Face à ce déséquilibre technique et structurel, quels leviers les organismes de prévoyance peuvent-ils activer ? « Outre un pilotage très fin du risque, nous devons développer, voire renforcer, les outils que nous avons déjà mis en place, et notamment les actions de prévention du risque arrêt de travail », ajoute la directrice générale de l’UNMI. C’est ainsi que dès le début de la crise sanitaire, l’UNMI a pris l’initiative d’élargir son offre de soutien psychologique Stimulus à l’ensemble de ses contrats en incluant les particuliers et les TNS.

► Lire l’article : Soutien psychologique : l’UNMI étend son offre prévoyance aux particuliers et aux TNS

L’union mutualiste réfléchit également à une nouvelle offre de prévention qui viendrait compléter celles déjà mises en œuvre par ses mutuelles adhérentes.
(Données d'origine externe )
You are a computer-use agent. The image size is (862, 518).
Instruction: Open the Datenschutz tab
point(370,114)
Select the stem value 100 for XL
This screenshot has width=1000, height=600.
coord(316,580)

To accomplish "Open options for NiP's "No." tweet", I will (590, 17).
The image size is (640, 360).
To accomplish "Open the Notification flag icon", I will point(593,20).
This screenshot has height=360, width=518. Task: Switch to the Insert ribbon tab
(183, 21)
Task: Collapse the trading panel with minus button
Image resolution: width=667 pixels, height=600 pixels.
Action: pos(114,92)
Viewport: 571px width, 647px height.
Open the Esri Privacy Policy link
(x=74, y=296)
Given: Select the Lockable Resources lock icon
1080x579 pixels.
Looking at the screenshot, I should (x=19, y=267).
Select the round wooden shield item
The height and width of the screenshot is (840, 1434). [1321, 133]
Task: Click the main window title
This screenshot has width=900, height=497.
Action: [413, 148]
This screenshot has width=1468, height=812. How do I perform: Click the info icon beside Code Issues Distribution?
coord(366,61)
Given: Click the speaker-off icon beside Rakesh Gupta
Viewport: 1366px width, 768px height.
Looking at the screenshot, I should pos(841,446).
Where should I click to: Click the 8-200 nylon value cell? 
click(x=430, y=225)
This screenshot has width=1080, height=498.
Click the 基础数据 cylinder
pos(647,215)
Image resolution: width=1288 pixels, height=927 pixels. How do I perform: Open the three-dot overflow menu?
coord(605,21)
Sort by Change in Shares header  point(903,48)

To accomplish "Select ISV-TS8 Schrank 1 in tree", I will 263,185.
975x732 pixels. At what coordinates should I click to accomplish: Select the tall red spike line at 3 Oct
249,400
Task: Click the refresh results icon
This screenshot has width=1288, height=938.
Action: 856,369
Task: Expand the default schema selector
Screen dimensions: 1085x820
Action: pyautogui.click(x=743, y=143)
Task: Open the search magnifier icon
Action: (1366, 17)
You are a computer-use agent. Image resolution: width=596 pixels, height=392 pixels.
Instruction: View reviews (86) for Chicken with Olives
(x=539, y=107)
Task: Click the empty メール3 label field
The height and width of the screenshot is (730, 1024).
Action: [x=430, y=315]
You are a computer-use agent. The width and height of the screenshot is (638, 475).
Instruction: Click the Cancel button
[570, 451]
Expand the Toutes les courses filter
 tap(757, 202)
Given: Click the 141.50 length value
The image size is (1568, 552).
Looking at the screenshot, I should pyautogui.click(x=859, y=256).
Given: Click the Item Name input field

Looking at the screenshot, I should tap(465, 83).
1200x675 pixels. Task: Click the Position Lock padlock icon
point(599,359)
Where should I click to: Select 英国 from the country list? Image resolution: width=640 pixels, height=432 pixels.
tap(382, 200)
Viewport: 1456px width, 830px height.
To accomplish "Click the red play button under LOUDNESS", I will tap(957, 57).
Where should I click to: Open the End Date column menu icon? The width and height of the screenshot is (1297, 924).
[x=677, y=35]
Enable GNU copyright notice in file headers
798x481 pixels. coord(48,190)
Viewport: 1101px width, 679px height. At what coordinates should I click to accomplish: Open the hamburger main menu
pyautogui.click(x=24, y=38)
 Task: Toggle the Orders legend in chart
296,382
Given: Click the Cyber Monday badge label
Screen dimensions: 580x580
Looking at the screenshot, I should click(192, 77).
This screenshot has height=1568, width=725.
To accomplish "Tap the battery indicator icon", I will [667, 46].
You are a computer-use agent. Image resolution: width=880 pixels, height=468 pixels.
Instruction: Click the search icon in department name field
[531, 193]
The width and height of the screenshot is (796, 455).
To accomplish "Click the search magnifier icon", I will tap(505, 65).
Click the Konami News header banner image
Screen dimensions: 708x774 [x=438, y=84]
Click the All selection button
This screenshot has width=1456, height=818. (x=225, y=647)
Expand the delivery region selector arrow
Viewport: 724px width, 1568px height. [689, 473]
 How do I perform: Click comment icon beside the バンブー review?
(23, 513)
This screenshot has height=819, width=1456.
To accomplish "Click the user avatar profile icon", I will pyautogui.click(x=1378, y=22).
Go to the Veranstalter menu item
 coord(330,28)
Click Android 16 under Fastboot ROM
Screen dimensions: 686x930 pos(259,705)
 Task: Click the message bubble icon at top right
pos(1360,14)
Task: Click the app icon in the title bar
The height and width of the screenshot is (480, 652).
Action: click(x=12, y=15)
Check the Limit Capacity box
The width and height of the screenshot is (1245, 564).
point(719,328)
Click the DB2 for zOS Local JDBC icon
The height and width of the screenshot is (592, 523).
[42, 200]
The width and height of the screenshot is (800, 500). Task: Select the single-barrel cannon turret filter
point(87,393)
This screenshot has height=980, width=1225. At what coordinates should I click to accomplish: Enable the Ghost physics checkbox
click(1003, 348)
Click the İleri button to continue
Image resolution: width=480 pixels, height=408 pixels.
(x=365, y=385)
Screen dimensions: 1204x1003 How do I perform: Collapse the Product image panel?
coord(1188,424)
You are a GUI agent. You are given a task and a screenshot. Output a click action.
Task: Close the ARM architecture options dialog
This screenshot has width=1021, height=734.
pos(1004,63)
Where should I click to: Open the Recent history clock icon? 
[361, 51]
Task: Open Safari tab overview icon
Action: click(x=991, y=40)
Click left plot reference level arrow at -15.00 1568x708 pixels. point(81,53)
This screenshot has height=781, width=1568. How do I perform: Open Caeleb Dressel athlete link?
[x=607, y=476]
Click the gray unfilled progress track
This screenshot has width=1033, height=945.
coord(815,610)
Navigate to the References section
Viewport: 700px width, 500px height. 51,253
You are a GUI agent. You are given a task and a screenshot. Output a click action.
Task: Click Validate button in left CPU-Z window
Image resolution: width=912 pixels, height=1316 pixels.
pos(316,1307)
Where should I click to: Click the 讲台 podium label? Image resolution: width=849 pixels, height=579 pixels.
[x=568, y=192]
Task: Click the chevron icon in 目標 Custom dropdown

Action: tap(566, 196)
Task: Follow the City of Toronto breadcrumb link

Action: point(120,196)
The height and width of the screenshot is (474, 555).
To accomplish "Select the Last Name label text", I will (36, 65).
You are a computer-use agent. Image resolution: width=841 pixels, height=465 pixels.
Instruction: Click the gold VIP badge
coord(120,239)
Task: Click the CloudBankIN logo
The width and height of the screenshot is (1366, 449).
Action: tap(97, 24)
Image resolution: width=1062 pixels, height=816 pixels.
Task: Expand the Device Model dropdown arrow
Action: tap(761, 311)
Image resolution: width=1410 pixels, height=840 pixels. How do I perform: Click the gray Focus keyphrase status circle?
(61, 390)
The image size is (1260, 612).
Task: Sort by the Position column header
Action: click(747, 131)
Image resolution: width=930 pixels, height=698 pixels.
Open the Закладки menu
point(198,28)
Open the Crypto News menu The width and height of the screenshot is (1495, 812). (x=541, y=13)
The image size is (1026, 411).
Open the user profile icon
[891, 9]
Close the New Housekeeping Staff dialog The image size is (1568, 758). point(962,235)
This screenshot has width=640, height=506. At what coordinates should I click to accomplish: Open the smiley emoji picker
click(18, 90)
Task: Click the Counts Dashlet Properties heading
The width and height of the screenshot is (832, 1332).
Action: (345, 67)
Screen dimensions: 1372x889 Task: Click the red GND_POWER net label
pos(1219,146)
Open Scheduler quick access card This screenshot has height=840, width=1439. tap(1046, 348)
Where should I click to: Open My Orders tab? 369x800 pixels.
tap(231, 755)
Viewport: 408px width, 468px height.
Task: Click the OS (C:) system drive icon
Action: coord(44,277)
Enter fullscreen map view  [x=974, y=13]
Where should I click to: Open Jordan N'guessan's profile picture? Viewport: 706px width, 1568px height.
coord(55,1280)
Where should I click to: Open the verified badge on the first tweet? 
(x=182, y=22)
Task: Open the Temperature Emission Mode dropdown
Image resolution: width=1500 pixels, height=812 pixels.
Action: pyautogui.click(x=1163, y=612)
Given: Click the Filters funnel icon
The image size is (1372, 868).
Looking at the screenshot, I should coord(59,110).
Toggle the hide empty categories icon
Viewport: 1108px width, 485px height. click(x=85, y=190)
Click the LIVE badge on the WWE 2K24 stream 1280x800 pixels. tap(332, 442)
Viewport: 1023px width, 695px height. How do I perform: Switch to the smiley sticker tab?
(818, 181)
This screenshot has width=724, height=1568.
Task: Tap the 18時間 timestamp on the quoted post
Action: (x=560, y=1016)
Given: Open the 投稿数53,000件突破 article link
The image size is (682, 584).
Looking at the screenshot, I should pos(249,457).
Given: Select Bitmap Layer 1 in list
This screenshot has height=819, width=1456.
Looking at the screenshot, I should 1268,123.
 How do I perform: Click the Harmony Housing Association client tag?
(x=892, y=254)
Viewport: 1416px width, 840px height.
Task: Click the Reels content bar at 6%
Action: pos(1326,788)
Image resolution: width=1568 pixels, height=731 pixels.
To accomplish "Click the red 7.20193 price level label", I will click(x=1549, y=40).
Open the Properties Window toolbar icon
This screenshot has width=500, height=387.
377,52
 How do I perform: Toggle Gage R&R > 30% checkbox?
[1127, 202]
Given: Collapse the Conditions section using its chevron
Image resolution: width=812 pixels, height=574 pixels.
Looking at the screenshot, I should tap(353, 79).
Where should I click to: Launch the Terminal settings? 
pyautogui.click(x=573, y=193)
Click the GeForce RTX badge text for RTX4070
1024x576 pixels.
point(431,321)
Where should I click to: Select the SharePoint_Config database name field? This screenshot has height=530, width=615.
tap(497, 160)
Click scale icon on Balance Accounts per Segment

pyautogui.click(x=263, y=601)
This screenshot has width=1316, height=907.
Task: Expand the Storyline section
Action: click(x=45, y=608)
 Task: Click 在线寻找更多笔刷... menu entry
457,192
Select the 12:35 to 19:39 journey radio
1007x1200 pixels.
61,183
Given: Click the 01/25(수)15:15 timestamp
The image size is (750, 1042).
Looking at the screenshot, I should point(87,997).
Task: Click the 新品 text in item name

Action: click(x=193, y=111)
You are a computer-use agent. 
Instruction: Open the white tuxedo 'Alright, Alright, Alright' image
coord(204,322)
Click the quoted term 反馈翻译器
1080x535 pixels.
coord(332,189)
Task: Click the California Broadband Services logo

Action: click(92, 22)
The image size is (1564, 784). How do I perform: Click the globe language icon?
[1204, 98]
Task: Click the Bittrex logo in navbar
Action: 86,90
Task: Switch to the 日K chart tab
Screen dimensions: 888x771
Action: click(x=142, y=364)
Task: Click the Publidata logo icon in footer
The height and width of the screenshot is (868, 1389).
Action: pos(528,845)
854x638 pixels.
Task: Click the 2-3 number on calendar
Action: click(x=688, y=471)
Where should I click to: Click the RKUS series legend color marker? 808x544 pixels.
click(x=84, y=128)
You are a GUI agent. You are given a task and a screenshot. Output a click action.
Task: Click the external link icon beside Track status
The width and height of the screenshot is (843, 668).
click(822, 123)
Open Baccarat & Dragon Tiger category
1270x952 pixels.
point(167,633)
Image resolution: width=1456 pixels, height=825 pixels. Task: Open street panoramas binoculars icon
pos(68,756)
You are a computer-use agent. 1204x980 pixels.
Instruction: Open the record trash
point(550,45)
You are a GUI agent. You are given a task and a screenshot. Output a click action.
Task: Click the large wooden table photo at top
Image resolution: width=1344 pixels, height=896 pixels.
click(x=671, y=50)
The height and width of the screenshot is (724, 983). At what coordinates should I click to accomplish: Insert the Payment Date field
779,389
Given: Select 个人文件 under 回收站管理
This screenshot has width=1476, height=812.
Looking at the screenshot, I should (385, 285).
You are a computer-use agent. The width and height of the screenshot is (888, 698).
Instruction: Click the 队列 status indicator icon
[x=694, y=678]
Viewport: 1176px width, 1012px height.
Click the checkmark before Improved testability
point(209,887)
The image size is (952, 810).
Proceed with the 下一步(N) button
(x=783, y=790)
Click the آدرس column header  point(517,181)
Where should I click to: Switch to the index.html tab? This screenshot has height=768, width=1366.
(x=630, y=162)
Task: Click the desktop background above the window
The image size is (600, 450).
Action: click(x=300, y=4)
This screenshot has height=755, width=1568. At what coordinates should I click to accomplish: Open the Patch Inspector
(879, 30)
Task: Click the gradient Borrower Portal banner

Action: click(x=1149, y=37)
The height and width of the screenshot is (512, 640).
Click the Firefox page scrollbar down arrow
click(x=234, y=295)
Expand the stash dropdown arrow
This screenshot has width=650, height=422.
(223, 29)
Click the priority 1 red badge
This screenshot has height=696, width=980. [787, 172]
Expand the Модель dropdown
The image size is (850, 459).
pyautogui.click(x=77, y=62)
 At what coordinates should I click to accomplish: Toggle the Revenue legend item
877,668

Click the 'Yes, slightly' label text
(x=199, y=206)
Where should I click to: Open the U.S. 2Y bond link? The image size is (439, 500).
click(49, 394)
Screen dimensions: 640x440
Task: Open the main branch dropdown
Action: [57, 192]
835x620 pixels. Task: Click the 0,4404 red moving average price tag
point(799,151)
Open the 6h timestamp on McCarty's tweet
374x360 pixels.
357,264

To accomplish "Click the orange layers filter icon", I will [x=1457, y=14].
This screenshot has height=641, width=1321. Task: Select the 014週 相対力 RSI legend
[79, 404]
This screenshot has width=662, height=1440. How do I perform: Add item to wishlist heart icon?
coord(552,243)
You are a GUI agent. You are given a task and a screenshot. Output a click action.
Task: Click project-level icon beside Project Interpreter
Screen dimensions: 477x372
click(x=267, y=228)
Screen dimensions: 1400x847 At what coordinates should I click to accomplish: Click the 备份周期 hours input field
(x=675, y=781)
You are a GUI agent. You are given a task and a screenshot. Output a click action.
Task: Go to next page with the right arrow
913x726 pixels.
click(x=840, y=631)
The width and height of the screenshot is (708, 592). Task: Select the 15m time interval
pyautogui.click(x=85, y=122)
Enfin, c’est par une approche commune que l’UNMI et ses partenaires entendent faire face à cette nouvelle donne. « C’est à l’UNMI de faire preuve de pédagogie dans les enjeux de ce nouveau pilotage, en sensibilisant nos partenaires à la gestion de leurs portefeuilles et en exerçant un contrôle accru sur les actes de gestion », conclut Loredana Maïer en rappelant que le rôle de l’UNMI est d’accompagner ses mutuelles adhérentes, de les former et de leur donner des outils nécessaires pour répondre le plus efficacement possible et à moindre risque aux nouveaux défis du marché de la prévoyance.

Sources

1 Rapport annuel 2021 de la CTIP.
2 News assurances pro : Forte hausse des arrêts de travail longs en 2021.